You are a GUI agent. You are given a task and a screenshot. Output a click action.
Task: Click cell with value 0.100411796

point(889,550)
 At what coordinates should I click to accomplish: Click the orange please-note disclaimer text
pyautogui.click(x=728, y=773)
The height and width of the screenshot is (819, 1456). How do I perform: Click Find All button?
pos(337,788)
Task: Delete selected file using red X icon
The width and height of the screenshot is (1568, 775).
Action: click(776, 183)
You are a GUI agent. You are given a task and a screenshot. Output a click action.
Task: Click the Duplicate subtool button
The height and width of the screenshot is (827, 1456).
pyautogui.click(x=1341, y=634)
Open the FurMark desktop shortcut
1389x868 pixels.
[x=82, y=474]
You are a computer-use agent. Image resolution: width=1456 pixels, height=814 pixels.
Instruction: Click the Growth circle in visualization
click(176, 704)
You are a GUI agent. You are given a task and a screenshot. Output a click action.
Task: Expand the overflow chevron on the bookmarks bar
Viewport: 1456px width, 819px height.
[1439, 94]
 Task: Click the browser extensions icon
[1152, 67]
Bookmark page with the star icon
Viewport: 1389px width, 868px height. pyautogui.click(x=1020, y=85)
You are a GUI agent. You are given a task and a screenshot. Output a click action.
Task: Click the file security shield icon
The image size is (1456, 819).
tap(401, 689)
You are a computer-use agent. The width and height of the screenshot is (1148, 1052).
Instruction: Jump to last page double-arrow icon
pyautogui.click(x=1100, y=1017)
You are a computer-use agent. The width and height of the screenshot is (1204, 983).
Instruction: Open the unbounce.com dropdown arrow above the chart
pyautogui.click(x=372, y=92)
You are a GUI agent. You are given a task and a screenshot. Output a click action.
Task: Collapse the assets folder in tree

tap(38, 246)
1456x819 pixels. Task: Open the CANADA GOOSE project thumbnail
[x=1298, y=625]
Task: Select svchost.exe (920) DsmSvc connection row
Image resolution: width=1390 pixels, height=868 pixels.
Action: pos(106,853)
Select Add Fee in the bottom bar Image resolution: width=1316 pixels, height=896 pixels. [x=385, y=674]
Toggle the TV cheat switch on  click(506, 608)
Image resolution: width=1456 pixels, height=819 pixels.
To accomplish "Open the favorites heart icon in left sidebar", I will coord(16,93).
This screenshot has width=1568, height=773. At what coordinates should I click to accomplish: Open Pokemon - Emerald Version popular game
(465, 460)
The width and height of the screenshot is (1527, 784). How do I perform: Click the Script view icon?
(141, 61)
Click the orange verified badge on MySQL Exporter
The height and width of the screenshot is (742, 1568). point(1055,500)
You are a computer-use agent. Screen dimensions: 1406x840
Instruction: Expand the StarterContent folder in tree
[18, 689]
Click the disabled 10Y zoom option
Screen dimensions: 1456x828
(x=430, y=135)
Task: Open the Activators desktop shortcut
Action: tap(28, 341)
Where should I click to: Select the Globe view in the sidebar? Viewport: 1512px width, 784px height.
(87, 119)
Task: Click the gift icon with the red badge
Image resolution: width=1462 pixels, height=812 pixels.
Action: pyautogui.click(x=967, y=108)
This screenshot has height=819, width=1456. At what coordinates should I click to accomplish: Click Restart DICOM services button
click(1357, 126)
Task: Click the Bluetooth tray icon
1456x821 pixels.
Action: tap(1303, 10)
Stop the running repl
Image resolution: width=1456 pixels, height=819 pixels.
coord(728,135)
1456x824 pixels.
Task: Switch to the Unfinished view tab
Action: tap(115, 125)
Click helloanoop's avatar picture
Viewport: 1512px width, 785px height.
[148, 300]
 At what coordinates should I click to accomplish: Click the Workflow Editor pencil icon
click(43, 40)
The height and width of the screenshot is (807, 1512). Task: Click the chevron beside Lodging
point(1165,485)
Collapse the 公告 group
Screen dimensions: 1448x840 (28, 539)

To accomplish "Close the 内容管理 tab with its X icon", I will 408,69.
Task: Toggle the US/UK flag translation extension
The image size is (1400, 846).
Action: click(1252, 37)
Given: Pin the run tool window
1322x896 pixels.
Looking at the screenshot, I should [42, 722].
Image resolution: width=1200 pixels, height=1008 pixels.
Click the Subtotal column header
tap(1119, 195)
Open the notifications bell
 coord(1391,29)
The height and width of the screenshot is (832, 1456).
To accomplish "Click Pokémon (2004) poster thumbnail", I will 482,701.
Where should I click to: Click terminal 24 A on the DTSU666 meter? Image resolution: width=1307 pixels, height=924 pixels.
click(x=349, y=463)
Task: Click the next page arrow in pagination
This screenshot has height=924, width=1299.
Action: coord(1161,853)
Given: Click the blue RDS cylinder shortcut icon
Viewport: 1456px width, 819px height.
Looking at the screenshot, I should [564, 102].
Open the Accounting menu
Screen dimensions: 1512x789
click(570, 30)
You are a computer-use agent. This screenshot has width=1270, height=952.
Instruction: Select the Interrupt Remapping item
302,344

────

■ WORK TO BE COMPLETED
Throughout the material above, find every line holding "will" and copy it.

■ RESPONSE FOR THIS EXERCISE
To accomplish "Open the favorites heart icon in left sidebar", I will coord(16,93).
To accomplish "Close the 内容管理 tab with its X icon", I will 408,69.
To accomplish "Click Pokémon (2004) poster thumbnail", I will 482,701.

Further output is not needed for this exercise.